* _DATA UNDER STUDY_:
==*==

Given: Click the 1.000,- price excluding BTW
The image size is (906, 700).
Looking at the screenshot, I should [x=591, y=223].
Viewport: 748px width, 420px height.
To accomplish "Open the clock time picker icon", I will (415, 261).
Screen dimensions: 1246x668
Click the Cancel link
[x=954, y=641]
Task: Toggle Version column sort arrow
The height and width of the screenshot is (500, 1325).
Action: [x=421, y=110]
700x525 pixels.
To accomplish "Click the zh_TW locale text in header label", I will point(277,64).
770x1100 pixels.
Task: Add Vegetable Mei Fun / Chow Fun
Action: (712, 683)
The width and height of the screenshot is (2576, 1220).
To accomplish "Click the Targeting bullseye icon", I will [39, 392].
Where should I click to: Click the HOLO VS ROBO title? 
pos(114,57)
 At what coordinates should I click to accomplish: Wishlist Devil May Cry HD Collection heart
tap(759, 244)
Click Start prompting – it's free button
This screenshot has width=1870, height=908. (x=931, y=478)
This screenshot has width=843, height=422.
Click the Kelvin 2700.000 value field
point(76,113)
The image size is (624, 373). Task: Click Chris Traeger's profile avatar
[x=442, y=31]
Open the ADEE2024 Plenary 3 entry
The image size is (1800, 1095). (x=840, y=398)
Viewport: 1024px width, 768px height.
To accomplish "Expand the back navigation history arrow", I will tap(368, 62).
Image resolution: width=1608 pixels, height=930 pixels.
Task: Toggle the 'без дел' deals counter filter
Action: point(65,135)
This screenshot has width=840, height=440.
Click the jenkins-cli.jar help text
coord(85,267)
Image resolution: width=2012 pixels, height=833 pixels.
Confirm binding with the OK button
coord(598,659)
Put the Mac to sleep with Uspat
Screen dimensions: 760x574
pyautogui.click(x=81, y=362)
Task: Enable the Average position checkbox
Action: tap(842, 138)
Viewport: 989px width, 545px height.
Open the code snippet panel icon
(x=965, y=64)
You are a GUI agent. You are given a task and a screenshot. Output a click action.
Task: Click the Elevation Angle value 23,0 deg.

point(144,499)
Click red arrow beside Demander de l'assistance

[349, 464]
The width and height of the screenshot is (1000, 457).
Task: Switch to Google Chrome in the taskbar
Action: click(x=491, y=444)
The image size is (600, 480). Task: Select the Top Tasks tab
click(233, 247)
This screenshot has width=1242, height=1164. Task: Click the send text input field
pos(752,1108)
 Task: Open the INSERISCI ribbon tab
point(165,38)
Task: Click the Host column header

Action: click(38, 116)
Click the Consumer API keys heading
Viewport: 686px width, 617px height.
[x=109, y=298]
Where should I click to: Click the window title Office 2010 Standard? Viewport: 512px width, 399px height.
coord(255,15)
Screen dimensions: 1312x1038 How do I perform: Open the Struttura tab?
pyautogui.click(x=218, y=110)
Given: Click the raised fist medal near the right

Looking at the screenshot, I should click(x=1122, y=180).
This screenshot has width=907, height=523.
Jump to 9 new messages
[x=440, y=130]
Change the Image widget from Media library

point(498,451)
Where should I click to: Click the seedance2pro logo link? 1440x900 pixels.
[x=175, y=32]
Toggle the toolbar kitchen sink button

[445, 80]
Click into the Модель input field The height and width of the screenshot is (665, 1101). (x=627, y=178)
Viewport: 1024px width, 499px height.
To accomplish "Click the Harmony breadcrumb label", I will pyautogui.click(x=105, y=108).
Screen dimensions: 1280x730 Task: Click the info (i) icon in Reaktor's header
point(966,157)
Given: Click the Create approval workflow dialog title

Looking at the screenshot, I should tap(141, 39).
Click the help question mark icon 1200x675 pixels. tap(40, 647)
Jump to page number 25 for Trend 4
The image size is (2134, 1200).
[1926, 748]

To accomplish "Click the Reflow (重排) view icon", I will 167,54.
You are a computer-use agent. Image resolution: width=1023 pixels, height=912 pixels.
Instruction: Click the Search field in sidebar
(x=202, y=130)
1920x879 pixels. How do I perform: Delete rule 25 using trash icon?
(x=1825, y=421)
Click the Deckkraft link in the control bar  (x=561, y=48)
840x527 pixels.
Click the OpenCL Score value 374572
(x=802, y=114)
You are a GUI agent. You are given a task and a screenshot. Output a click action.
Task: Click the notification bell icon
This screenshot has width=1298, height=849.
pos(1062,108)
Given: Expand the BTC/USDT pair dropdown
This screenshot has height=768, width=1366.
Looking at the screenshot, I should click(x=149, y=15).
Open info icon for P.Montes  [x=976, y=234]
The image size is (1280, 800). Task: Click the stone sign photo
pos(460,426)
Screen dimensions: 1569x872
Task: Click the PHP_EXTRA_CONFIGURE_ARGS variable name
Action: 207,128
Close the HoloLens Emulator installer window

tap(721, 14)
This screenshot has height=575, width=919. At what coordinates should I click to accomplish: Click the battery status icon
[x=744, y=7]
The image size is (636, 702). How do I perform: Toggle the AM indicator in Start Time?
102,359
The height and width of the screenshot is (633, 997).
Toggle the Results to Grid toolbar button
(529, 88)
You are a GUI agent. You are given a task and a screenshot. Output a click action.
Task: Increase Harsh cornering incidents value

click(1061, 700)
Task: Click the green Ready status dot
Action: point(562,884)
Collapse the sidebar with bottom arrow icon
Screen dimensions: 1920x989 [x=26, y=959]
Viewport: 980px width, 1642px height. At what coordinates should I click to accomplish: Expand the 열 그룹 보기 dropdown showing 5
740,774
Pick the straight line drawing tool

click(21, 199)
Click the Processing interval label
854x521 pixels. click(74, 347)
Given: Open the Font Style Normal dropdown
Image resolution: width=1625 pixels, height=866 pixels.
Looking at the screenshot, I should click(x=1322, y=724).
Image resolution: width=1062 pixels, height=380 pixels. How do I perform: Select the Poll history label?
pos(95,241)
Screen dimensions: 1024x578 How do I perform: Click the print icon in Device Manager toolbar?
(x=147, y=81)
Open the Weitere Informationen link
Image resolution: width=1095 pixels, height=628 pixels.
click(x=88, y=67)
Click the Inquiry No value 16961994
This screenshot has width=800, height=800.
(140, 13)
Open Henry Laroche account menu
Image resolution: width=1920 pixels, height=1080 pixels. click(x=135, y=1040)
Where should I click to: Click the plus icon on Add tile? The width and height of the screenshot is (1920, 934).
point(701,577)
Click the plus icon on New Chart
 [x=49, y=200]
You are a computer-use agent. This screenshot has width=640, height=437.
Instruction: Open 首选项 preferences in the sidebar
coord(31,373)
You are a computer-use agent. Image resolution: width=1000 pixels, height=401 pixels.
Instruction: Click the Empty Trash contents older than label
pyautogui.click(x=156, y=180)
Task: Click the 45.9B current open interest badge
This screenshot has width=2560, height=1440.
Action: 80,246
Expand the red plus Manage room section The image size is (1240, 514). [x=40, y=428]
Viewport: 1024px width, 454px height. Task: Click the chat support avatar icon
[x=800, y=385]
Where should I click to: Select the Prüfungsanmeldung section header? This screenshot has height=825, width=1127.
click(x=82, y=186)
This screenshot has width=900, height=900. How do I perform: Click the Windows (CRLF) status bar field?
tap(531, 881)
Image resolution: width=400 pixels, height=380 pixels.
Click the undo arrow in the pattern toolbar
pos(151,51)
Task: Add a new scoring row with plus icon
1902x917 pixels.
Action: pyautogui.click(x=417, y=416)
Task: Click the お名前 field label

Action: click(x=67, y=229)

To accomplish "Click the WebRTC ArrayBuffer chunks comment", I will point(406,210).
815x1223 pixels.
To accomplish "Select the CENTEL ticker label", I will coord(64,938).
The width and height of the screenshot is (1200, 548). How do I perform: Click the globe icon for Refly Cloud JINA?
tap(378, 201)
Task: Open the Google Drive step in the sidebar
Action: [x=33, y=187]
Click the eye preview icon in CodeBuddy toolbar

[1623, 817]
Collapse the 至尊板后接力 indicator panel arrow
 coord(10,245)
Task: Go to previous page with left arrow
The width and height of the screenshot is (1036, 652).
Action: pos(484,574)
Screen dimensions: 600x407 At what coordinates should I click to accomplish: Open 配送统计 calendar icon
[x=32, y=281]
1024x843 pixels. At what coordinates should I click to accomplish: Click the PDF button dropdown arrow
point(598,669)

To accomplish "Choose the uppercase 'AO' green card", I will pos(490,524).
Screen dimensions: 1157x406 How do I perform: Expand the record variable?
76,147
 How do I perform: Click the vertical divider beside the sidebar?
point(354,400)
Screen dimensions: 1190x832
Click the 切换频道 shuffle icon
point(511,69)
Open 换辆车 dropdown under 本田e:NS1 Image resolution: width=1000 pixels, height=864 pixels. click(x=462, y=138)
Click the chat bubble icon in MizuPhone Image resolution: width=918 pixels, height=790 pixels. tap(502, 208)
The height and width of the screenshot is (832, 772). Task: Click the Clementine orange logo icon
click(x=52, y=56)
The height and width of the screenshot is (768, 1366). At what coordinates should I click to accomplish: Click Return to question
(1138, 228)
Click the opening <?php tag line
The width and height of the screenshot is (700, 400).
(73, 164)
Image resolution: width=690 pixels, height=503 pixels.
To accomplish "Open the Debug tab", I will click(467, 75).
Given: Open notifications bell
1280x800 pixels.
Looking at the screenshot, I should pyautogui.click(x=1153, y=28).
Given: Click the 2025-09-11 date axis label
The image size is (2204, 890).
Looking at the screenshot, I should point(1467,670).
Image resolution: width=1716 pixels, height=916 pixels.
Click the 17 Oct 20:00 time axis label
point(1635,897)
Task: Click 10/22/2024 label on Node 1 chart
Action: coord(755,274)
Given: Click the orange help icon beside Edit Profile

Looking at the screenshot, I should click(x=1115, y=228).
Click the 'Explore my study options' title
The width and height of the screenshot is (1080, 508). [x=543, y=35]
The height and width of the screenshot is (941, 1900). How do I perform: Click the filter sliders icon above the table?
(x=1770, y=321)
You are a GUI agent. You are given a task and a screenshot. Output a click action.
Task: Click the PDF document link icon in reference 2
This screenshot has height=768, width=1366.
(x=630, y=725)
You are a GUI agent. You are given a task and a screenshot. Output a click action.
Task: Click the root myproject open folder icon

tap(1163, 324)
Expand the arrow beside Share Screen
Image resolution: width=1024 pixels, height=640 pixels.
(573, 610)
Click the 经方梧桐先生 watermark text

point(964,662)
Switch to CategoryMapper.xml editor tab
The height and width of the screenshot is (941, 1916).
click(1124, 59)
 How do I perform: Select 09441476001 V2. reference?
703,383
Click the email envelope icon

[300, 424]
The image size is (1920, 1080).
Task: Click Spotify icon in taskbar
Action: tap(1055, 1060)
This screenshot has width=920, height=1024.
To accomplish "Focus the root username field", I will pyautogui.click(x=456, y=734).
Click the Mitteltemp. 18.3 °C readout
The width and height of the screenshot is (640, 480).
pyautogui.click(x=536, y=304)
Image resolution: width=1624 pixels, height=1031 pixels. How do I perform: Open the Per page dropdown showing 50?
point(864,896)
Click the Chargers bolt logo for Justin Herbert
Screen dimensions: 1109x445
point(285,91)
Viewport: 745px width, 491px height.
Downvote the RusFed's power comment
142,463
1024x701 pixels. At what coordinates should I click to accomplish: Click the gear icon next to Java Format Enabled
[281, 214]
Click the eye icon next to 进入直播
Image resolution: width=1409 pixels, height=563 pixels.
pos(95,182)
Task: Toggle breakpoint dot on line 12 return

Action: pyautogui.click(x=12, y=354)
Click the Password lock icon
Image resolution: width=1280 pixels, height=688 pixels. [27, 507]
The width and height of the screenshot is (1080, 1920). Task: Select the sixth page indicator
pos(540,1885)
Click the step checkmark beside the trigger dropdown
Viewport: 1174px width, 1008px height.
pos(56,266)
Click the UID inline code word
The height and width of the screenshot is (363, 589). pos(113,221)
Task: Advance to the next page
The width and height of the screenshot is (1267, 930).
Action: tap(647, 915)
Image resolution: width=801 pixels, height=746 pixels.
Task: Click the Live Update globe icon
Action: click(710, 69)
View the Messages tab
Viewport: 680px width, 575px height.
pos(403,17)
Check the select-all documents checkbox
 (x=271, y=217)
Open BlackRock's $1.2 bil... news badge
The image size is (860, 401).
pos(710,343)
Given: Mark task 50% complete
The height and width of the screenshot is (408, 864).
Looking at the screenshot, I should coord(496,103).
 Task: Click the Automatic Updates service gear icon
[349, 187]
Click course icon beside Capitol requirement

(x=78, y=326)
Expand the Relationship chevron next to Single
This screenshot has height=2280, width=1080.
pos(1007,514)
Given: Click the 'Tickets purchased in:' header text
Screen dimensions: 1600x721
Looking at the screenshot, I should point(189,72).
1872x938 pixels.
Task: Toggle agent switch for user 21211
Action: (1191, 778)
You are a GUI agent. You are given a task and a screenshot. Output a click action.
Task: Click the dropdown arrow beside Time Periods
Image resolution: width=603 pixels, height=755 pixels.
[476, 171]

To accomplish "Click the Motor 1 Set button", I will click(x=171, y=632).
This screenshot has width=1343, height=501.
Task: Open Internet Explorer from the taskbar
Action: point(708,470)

==*==

* _EXERCISE DETAILS_: Return every line of the listing that has the word "computer" in it.

* _TASK OUTPUT_:
You are a computer-use agent. Image resolution: width=1023 pixels, height=912 pixels.
You are a computer-use agent. This screenshot has width=640, height=437.
You are a computer-use agent. Image resolution: width=1000 pixels, height=401 pixels.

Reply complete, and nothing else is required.